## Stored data
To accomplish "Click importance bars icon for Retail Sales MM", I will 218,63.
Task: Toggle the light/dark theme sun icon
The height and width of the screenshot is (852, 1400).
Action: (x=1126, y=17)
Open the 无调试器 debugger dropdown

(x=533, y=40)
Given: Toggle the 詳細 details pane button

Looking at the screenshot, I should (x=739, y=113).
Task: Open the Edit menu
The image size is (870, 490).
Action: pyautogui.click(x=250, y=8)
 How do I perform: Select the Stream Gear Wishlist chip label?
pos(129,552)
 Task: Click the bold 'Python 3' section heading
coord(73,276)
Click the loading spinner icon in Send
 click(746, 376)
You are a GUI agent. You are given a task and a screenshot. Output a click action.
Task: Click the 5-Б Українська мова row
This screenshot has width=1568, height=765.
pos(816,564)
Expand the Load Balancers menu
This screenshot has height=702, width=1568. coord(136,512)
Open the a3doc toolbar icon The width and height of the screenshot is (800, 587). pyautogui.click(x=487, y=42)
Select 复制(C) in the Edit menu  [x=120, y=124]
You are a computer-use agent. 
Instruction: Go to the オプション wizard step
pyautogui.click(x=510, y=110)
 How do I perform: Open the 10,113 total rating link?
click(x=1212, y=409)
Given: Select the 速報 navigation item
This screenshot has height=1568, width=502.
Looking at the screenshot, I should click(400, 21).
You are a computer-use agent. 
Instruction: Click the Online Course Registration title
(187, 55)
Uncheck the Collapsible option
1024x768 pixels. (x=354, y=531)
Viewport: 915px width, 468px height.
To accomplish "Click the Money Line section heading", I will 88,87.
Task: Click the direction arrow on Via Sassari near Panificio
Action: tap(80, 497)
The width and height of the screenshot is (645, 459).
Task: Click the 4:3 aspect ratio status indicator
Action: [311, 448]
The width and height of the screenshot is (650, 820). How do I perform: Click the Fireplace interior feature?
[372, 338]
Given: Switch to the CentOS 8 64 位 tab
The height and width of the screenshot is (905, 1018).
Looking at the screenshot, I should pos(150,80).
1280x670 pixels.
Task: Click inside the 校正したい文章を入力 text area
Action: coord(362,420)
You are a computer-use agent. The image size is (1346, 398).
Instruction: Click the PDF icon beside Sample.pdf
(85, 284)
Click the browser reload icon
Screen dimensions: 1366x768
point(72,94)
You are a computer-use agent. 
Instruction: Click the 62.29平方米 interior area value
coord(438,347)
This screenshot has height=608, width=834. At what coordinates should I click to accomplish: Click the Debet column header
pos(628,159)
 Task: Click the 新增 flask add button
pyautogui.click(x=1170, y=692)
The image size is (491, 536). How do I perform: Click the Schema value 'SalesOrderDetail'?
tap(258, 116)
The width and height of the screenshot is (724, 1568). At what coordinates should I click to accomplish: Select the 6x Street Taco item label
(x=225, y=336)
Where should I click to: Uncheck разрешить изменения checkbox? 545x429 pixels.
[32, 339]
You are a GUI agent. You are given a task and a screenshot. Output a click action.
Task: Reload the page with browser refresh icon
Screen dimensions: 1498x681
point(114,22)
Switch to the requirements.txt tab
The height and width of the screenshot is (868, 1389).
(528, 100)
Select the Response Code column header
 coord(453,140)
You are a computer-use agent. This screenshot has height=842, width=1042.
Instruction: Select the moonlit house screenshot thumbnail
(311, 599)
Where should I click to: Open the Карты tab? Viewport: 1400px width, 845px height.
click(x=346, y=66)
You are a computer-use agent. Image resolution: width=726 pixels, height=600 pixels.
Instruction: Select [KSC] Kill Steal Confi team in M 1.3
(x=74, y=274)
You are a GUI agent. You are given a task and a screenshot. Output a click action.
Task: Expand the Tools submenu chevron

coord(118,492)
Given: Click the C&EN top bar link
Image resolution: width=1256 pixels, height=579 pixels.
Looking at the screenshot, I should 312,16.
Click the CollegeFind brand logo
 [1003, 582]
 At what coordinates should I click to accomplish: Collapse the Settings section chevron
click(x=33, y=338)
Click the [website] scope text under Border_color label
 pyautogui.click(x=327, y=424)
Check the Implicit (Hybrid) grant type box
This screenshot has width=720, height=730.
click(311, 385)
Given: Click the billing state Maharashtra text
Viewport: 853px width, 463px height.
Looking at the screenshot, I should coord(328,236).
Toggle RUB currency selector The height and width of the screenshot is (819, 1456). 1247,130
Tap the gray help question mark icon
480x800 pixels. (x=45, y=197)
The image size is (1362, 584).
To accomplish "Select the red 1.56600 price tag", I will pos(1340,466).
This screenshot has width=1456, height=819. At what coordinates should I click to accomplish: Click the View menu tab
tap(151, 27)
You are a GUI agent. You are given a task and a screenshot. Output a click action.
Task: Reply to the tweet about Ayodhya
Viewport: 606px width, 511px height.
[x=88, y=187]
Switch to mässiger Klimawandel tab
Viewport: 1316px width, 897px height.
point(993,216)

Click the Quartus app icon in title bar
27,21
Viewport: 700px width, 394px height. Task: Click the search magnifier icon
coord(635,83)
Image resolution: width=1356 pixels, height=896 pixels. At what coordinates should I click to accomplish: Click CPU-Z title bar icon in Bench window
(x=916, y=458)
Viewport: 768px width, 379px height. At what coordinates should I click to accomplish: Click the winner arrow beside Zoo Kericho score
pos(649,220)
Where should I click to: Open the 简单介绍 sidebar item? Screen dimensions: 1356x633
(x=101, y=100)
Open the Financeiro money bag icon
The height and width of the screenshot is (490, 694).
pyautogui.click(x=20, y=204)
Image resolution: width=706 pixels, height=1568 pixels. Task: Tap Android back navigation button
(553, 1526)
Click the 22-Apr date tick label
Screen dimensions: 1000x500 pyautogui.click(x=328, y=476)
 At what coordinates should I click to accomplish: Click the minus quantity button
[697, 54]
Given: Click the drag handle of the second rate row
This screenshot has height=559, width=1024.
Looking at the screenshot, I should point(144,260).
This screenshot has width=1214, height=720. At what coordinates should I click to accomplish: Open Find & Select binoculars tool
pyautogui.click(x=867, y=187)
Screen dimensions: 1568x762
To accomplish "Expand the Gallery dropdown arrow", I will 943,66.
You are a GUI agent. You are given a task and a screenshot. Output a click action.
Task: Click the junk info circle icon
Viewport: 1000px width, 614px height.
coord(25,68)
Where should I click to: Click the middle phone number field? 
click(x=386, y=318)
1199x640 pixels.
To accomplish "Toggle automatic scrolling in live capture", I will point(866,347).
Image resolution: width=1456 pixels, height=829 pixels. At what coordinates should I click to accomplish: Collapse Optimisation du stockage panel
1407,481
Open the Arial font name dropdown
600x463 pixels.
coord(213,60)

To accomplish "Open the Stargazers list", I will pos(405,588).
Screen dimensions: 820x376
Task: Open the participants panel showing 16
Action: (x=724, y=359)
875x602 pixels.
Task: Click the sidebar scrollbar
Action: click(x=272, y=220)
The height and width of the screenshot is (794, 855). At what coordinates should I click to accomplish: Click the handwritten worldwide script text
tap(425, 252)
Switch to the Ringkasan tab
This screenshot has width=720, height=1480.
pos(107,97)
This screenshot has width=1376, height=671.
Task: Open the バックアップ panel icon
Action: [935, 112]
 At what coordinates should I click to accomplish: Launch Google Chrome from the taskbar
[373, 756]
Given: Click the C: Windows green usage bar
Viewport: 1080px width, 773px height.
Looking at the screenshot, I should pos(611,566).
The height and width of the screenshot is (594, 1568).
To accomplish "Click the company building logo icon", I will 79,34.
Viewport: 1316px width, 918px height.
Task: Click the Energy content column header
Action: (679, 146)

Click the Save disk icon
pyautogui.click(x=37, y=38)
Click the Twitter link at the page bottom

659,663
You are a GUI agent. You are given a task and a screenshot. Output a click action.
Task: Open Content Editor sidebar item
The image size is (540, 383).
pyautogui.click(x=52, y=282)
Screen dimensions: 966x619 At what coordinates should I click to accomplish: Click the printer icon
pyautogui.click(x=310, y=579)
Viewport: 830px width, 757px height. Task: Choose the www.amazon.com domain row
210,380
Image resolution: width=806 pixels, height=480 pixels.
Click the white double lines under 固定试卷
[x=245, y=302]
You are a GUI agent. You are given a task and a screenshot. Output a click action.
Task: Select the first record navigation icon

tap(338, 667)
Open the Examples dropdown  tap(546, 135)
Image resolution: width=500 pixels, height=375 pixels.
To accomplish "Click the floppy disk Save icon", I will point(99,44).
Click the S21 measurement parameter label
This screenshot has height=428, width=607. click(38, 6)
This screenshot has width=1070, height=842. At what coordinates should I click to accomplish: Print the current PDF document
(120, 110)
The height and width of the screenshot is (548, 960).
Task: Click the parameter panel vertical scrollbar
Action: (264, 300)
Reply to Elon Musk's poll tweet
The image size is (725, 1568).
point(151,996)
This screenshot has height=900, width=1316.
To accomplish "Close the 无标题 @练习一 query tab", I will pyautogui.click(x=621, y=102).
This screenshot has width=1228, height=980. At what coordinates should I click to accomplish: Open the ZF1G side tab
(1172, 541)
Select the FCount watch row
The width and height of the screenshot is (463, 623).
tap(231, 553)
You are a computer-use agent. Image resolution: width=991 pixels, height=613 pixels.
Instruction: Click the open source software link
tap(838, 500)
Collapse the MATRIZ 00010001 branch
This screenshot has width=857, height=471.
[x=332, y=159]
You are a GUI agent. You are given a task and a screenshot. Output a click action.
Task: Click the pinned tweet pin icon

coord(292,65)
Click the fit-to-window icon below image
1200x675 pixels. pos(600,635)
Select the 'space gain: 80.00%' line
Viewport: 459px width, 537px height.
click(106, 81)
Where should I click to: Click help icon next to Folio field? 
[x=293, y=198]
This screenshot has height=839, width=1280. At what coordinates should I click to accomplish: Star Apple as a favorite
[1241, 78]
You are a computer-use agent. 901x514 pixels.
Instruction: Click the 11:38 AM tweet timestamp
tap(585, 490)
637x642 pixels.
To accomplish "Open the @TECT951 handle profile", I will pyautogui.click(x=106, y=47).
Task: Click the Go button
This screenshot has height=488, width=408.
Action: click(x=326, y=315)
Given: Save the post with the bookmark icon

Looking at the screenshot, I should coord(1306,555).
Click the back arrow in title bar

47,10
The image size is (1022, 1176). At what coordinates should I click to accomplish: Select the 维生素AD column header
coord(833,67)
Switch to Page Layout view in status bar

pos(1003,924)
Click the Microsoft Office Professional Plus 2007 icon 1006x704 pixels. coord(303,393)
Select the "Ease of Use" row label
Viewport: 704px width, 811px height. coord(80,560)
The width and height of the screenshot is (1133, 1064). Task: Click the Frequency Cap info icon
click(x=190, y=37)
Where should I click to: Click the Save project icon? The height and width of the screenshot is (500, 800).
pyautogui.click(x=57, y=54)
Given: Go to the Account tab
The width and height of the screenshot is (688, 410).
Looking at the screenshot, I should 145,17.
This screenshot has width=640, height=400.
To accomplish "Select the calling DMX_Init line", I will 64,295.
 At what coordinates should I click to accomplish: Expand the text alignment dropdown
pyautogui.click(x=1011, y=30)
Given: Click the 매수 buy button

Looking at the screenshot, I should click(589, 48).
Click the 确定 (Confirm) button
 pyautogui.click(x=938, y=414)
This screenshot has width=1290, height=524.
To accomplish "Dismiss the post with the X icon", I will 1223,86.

## WORK REQUEST
The answer is the run of lines above from the line containing "Screen dimensions: 1498x681" through the line containing "You are a computer-use agent. Image resolution: width=726", copied exactly and alone.

## SOLUTION FOR THIS TASK
Screen dimensions: 1498x681
point(114,22)
Switch to the requirements.txt tab
The height and width of the screenshot is (868, 1389).
(528, 100)
Select the Response Code column header
 coord(453,140)
You are a computer-use agent. This screenshot has height=842, width=1042.
Instruction: Select the moonlit house screenshot thumbnail
(311, 599)
Where should I click to: Open the Карты tab? Viewport: 1400px width, 845px height.
click(x=346, y=66)
You are a computer-use agent. Image resolution: width=726 pixels, height=600 pixels.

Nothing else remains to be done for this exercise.